▸ Description of the task
The line containing "Image resolution: width=1000" marks the start. Return it and every later line of the listing below exactly, ending with the last one.
----------------------------------------
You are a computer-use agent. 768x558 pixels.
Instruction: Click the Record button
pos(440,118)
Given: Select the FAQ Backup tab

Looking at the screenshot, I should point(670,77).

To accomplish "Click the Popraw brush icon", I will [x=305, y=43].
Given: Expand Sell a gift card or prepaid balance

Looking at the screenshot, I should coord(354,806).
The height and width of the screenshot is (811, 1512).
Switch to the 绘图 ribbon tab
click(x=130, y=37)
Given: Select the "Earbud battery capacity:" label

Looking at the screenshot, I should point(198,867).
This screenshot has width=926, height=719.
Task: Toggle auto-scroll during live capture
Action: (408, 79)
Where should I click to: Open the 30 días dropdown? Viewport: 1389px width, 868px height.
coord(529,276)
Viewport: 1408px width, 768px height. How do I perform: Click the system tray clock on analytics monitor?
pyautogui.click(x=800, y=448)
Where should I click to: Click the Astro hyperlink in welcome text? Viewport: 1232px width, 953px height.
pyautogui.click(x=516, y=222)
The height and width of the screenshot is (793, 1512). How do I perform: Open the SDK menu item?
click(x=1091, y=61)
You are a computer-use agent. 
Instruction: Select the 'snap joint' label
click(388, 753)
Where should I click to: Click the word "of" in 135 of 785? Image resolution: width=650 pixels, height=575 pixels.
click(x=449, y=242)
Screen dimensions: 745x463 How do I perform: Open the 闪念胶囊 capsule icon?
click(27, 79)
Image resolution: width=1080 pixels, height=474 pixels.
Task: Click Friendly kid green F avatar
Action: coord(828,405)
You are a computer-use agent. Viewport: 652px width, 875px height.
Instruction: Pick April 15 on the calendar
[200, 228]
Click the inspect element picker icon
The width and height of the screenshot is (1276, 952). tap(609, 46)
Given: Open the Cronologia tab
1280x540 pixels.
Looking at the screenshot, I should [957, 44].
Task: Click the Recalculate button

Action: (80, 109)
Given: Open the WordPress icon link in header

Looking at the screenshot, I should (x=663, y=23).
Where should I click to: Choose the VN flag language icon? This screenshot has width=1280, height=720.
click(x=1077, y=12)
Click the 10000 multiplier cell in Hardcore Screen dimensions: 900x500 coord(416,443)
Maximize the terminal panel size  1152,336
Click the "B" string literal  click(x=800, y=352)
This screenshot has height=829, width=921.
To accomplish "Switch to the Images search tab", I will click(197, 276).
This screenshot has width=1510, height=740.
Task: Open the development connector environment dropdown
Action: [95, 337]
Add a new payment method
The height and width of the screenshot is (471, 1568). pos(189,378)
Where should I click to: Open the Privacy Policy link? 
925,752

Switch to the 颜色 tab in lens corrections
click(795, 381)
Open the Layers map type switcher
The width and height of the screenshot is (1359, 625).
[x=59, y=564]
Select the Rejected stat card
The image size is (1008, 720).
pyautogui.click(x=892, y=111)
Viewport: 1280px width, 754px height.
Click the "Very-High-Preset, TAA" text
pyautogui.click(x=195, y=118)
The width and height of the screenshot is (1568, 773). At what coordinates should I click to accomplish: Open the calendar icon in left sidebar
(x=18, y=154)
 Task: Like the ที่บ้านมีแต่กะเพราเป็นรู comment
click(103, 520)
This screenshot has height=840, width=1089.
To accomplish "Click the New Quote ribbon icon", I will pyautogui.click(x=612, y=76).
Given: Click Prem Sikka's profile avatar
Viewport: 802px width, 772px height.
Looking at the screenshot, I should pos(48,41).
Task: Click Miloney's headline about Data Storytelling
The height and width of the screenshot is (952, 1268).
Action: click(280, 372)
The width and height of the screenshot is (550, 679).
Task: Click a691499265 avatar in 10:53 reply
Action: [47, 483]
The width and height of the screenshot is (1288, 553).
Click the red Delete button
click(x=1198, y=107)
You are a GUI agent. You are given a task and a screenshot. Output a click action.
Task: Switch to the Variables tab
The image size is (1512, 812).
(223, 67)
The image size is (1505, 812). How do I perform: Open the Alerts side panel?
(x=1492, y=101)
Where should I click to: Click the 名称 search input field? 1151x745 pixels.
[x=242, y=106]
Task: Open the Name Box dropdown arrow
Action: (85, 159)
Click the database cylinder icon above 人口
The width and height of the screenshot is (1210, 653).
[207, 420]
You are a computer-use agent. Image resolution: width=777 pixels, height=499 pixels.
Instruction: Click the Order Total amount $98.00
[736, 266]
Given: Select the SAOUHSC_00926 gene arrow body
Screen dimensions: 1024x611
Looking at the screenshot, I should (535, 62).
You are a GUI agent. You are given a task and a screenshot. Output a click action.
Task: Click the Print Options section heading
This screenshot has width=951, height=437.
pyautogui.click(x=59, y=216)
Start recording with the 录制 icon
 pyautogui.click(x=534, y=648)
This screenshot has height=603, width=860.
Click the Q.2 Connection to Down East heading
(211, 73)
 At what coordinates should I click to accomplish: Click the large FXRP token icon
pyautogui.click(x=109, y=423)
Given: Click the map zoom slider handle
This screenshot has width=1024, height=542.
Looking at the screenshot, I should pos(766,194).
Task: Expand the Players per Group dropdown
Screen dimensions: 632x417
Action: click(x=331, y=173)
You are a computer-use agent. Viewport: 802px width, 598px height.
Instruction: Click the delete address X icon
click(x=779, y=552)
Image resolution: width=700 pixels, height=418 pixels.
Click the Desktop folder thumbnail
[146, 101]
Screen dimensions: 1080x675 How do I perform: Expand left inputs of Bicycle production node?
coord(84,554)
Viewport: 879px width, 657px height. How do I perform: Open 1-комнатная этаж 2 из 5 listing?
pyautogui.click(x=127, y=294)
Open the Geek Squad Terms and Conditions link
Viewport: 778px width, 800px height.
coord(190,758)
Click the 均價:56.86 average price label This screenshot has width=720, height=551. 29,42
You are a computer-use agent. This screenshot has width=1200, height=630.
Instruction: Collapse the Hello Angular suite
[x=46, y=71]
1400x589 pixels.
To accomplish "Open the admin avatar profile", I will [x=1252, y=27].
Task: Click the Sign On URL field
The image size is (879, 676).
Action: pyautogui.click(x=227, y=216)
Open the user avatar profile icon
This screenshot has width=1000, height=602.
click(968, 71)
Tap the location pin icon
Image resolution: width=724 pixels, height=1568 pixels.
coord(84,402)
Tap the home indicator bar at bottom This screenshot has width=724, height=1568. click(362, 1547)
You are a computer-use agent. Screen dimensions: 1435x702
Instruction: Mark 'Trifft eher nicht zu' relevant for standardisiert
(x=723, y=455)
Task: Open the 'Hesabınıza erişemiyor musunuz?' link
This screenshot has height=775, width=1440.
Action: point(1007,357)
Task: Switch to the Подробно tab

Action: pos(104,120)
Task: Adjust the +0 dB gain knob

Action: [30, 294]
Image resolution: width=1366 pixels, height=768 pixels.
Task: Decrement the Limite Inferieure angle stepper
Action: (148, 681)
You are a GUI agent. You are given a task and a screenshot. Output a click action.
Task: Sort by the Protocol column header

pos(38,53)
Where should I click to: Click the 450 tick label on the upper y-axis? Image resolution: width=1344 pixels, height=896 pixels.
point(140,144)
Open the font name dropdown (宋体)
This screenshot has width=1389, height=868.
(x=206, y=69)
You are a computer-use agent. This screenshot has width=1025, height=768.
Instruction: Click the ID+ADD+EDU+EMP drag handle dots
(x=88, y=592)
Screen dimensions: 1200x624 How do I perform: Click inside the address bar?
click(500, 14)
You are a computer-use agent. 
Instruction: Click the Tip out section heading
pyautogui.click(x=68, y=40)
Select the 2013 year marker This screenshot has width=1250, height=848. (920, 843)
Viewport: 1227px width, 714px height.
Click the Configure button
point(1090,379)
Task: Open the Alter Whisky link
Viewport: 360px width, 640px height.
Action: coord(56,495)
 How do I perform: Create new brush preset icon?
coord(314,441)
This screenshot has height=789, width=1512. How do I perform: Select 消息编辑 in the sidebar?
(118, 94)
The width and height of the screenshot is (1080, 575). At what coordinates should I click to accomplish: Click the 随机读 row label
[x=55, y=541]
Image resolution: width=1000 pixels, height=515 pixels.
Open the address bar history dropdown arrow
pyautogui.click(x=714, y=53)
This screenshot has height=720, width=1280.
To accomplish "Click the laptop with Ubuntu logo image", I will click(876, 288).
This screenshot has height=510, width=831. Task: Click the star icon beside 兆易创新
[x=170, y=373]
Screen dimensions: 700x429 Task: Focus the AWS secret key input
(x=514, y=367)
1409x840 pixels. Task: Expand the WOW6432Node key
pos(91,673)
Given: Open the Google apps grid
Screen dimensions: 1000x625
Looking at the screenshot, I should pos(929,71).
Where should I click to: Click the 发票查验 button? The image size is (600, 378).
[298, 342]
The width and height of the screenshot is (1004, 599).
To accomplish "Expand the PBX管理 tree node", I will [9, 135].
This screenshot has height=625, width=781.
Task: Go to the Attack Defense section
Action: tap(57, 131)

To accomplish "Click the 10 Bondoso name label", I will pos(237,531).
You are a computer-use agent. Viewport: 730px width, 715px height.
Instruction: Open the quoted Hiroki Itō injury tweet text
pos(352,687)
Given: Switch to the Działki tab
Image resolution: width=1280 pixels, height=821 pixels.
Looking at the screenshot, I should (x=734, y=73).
----------------------------------------
▸ Written response
Image resolution: width=1000 pixels, height=515 pixels.
Open the address bar history dropdown arrow
pyautogui.click(x=714, y=53)
This screenshot has height=720, width=1280.
To accomplish "Click the laptop with Ubuntu logo image", I will click(876, 288).
This screenshot has height=510, width=831. Task: Click the star icon beside 兆易创新
[x=170, y=373]
Screen dimensions: 700x429 Task: Focus the AWS secret key input
(x=514, y=367)
1409x840 pixels. Task: Expand the WOW6432Node key
pos(91,673)
Given: Open the Google apps grid
Screen dimensions: 1000x625
Looking at the screenshot, I should pos(929,71).
Where should I click to: Click the 发票查验 button? The image size is (600, 378).
[298, 342]
The width and height of the screenshot is (1004, 599).
To accomplish "Expand the PBX管理 tree node", I will [9, 135].
This screenshot has height=625, width=781.
Task: Go to the Attack Defense section
Action: tap(57, 131)

To accomplish "Click the 10 Bondoso name label", I will pos(237,531).
You are a computer-use agent. Viewport: 730px width, 715px height.
Instruction: Open the quoted Hiroki Itō injury tweet text
pos(352,687)
Given: Switch to the Działki tab
Image resolution: width=1280 pixels, height=821 pixels.
Looking at the screenshot, I should (x=734, y=73).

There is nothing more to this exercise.